══ Text provided ══
How do I stop my neighbour’s overgrown garden invading mine?

Your property queries answered

Acacia dealbata: It is difficult to trace and record tree roots. Photograph: Getty Images/iStockphoto

My neighbour will not allow me to erect a block wall between our properties. The wall is standard between many of the houses in our estate so it is in keeping with the surroundings. His "garden" is overgrown and weeds and briars are coming through the dilapidated 25-year-old fence. I originally asked him to split the cost and he refused. Then I offered to pay for it completely and he refused again. I am at my wits' end. What options do I have?

The situation you describe, in which an inconsiderate property owner permits hedges, briars and weeds, etc to affect adjoining properties is the cause of much upset and annoyance to neighbours. You have two options, neither ideal, but the alternative is to do nothing.

The first is to make a case for obtaining a Works Order from the courts under the provisions of the Land and Conveyancing Law Reform Act 2009, sections 43-47, which provides for carrying out necessary work, including maintenance or replacement, on boundaries.

Information such as photographs, measurements and dates, if known, of your neighbour’s refusals, would be required. The Act provides for a wide interpretation of boundary related situations. You should consult your solicitor about this process.


The second option is to remove all growth extending to your side of the fence, which I presume is accepted as a party fence, and is therefore positioned on the legal boundary. You then construct the wall as close as possible to the boundary line without disturbing the existing fence, as any significant interference with a party fence requires the consent of the other party.

While you would be effectively conceding a marginal strip of ground, the wall would be built on your property and therefore be in your ownership. You do not need your neighbour’s consent to construct a wall on your property.

You may need the assistance of a building surveyor or engineer to design a foundation and wall that maximises your space while avoiding encroachment at foundation level. Wall height limits are subject to planning regulations, generally 2m (rear garden), and 1.2m (front garden).

The latter option may prove to be more stress free. The outcome of the first option may not be as desired. While the Act provides for the situation described, you may be conditioned to construct a fence similar to the existing fence.

Irrespective of what action you decide on, you should first record the existing situation by taking measurements and photographs. These should indicate the extent of the growth in the context of the existing fence and other permanent features for future reference.

Patrick Shine is a chartered geomatics surveyor, a chartered engineer and a member of the Society of Chartered Surveyors Ireland,

Some years ago my neighbour planted two acacia dealbata trees just behind the boundary fence separating our gardens to afford his family some privacy. Unfortunately the roots of the trees appear to be quite shallow and have uprooted the slabs of my patio. I do plan to contact my neighbour to try and resolve the matter amicably. However, I would like to know what alternative avenues I could pursue in the event that he is not amenable to addressing the situation. I am concerned about how far the trees' root systems could extend into my garden as there are only about five metres between the boundary fence and my house. Your guidance on this matter would be much appreciated.

It does not appear, from your question, that there is a particular issue with the boundary save for the fact that the roots of the tree may have encroached and now exist within your particular plot of ground.
═══
══ Extracted information ══
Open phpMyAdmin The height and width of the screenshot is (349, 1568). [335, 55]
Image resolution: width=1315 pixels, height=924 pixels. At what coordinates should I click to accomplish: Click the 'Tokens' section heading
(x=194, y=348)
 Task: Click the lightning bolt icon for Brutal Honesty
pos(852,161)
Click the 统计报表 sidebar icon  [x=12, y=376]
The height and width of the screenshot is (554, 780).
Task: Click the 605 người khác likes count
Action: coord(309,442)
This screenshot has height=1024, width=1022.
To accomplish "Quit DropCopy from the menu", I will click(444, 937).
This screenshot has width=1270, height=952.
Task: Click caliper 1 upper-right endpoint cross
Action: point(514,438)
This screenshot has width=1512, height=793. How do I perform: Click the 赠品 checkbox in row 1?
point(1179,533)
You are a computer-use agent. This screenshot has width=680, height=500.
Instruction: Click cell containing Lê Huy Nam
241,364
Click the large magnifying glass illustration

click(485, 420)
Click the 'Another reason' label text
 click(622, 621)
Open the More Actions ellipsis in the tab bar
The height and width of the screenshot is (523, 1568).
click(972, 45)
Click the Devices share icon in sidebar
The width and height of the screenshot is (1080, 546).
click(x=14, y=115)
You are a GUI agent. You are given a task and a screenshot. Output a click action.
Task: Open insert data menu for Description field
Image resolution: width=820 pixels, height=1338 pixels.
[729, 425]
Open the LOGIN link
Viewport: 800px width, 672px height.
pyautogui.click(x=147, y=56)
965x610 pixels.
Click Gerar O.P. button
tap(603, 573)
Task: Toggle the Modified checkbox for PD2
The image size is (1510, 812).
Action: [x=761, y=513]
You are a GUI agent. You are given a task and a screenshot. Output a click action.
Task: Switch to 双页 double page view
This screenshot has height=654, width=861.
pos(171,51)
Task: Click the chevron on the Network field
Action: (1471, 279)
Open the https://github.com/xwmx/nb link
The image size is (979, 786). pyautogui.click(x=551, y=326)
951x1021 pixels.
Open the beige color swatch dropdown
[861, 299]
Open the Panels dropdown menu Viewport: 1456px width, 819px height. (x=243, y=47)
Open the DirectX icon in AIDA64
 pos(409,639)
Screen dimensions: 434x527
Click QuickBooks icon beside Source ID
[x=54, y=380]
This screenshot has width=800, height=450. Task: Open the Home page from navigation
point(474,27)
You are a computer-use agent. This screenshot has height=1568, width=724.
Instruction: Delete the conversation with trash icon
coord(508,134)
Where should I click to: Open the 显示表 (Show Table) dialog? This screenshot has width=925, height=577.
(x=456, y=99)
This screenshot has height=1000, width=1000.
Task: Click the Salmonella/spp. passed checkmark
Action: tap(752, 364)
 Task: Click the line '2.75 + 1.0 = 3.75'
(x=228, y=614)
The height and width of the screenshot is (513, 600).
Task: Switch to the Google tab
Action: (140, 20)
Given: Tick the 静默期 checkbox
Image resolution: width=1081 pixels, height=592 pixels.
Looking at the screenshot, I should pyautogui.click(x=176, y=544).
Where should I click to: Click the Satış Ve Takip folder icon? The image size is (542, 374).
═══
__Given request 1__
Decide whether each statement below agrees with the property advice text, answering yes or no and quoting the exact words of the text that settle it: (a) The neighbour refused when asked to split the cost of the wall. (b) Wall height in a front garden is generally limited to 2m. (c) Building a wall on your own property requires your neighbour's consent.
__Given request 2__
Copy the property advice text word for word, from "The second option" to "the other party.".

__Exercise response 1__
(a) Yes: "I originally asked him to split the cost and he refused."
(b) No: "Wall height limits are subject to planning regulations, generally 2m (rear garden), and 1.2m (front garden)."
(c) No: "You do not need your neighbour’s consent to construct a wall on your property."

__Exercise response 2__
The second option is to remove all growth extending to your side of the fence, which I presume is accepted as a party fence, and is therefore positioned on the legal boundary. You then construct the wall as close as possible to the boundary line without disturbing the existing fence, as any significant interference with a party fence requires the consent of the other party.